En las últimas décadas se empieza a generar una estructura en la cual participan más de dos actores. Es curioso que en las discusiones diplomáticas sobre la supuesta “legimitidad” de la invasión a Irak, China, quien en esos años no tenía un evidente rol internacional, se mantuviera al margen como si la estrategia hubiera sido el perfil bajo, mientras a nivel interno se cultivaba un intenso desarrollo económico. Con los años y no en muchos, se genera el resurgir del país asiático con un impulso frenético que reconstruye sus propias ciudades y se inserta agresivamente en el mercado global. Todo, o casi todo, empieza a ser procedente de China y pasa a poseer un rol protagónico en el mapa mundial expresado también en actos de poderío internacional a nivel simbólico como la impactante organización de los Juegos Olímpicos de Beijing el 2008.
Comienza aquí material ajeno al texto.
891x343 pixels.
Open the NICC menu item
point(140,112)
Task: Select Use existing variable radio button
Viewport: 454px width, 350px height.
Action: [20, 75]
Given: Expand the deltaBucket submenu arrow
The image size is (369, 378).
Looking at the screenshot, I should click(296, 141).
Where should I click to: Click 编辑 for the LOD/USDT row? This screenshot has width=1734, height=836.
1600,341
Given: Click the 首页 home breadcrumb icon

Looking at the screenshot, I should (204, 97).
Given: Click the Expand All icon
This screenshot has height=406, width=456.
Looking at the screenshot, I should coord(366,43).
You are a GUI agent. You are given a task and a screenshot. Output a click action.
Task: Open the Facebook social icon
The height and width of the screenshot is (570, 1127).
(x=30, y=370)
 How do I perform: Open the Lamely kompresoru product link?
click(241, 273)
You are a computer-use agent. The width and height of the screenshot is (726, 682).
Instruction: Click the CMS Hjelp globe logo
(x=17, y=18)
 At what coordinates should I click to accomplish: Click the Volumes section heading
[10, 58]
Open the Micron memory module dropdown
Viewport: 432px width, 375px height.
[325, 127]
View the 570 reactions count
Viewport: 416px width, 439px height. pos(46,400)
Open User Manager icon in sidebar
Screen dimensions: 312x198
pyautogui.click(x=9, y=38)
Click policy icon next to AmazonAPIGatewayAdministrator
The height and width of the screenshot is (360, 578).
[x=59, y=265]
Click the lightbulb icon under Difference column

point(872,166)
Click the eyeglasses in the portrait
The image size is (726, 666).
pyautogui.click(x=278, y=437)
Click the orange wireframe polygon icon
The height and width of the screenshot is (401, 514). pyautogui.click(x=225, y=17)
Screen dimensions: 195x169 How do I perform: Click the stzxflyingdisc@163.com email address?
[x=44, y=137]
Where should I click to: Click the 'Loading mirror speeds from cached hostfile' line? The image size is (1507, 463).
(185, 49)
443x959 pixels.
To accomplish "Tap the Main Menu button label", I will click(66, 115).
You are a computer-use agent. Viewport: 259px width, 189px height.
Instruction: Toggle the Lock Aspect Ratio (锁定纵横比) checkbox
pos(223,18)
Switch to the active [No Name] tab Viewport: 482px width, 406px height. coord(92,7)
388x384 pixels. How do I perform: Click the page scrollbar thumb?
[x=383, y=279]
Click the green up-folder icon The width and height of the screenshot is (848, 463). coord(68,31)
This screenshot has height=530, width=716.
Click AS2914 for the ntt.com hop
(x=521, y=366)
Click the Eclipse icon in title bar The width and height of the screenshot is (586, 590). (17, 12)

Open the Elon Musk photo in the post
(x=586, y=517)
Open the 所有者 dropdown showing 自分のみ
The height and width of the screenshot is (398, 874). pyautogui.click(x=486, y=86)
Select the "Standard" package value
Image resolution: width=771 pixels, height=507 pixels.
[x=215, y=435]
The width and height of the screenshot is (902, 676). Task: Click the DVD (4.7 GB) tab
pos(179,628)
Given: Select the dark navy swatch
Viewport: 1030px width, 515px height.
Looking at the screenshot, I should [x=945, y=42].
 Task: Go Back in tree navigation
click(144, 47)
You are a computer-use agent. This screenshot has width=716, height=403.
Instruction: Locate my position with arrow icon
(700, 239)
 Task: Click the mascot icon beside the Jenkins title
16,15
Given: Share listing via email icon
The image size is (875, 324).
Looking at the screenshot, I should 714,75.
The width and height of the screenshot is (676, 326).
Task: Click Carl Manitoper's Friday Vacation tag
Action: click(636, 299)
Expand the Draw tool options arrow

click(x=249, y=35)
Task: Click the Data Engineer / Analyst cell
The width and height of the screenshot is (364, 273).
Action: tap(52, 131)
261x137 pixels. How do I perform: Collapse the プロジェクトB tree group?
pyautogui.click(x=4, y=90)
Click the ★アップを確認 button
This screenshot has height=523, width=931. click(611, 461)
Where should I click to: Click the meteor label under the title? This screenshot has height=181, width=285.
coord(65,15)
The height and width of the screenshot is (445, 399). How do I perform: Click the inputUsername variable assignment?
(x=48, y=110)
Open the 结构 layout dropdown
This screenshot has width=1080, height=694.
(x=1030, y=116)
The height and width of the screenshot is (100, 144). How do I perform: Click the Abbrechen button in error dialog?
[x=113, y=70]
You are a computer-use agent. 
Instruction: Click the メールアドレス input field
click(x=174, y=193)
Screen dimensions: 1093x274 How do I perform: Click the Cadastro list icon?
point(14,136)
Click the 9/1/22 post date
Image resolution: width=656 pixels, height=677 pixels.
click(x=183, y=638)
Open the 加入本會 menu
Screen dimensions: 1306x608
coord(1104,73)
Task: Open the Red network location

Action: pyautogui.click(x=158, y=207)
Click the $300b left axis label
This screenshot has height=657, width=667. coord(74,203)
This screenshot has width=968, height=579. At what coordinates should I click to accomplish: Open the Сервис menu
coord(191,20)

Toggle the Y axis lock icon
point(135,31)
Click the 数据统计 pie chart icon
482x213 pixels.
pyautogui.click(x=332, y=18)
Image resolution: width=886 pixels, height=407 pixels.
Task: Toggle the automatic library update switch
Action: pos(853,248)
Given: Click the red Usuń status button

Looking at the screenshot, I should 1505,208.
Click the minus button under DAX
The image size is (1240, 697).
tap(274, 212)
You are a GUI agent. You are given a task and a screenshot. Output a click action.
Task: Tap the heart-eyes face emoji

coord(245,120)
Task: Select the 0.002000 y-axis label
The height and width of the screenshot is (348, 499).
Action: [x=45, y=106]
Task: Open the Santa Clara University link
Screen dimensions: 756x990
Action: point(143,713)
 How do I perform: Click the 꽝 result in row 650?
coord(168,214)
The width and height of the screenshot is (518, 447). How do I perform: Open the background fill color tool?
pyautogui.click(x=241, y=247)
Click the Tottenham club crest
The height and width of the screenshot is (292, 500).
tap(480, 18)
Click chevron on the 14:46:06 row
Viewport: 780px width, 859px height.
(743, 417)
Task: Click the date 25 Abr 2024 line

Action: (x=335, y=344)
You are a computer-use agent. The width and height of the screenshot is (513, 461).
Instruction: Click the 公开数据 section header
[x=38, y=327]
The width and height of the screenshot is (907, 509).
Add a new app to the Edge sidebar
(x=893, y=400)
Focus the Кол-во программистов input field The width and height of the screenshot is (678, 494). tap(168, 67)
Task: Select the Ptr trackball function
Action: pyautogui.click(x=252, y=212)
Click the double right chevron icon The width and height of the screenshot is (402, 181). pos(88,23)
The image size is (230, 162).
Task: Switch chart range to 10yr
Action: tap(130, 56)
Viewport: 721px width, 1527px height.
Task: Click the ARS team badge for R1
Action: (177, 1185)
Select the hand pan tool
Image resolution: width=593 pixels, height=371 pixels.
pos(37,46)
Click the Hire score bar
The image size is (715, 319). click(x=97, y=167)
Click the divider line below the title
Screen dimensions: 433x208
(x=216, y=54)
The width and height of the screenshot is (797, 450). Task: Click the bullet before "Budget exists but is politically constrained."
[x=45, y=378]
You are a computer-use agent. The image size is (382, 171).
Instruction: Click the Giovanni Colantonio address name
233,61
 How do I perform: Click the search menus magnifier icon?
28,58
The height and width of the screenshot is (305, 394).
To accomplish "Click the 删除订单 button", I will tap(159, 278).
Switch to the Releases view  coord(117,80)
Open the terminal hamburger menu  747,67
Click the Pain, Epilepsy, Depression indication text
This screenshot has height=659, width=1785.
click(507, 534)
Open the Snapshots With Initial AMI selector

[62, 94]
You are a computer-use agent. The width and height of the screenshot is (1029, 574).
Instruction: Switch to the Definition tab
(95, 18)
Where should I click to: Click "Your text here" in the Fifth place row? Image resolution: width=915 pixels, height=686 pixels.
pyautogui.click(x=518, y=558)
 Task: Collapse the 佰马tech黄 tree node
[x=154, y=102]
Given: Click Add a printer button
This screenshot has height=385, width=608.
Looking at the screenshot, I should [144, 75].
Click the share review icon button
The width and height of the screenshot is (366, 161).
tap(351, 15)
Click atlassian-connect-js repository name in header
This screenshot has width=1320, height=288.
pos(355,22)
Ese es el contexto previo a la pandemia, ese es el contexto previo a esta Tercera Guerra sin disparos ni artefactos nucleares. ¿Se podría afirma, entonces, que esta guerra mundial al igual que las otras, estaría produciendo también una reafirmación en el desplazamiento del poder en las relaciones internacionales? Solo el tiempo podrá responder categóricamente a esta respuesta. De todas maneras, es sugerente el informe de la Comunidad de Inteligencia de Estados Unidos publicado en abril de 2021, el Annual Threat Assessment. Se admite allí, se alerta bajo el subtítulo “China push for global power” que China está aprovechando de la pandemia para aumentar su influencia internacional y desafía a EE. UU. en asuntos económicos, militares y tecnológicos, que abarcan posibles ataques cibernéticos como un incremento de su energía nuclear.
Lo que también resulta destacable es cómo se pretende combatir en esta posible guerra mundial. No se trata de controlar territorios a través de armas. Se puede tratar de una guerra en la que las prácticas culturales cumplen un rol. Una guerra en la que la población sobrevive por las singularidades de su cultura. Una guerra en que la cultura centrada en el individualismo y no en el bien común, en un sentido errado del valor de la libertad que se traduce en egocentrismo, llevan a un país a la tasa mayor de contagios y de mortandad. Como bien se sabe, en 2020 en Estados Unidos se produce un cuestionamiento al uso de la máscara por parte de un sector que la consideraba un atentado a su supuesta libertad. Una respuesta que tiene una raíz cultural. Indudablemente, el gobierno del presidente Joe Biden viene realizando una efectiva campaña de vacunación que, junto a propuestas financieras, expresa un serio intento de no perder las riendas del liderazgo internacional.
No parece haber ocurrido ese rechazo cultural al combatir el virus en China. El Annual Threat Assessment afirma que China se ufana que su sistema (y el elemento cultural es un componente de todo sistema) ha sido más eficaz. La máscara se acató desde un principio. El confinamiento se respetó como una regla de beneficio para todos. El egocentrismo quedó a un lado por la salud y la vida. Termina siendo el poder silencioso de la cultura el que obliga a ceder al enemigo colectivo. Parece ser que este posible desplazamiento del poder global podría estar siendo buscado no solo por medios políticos y económicos, sino también a través de estocadas que poseen raíces culturales.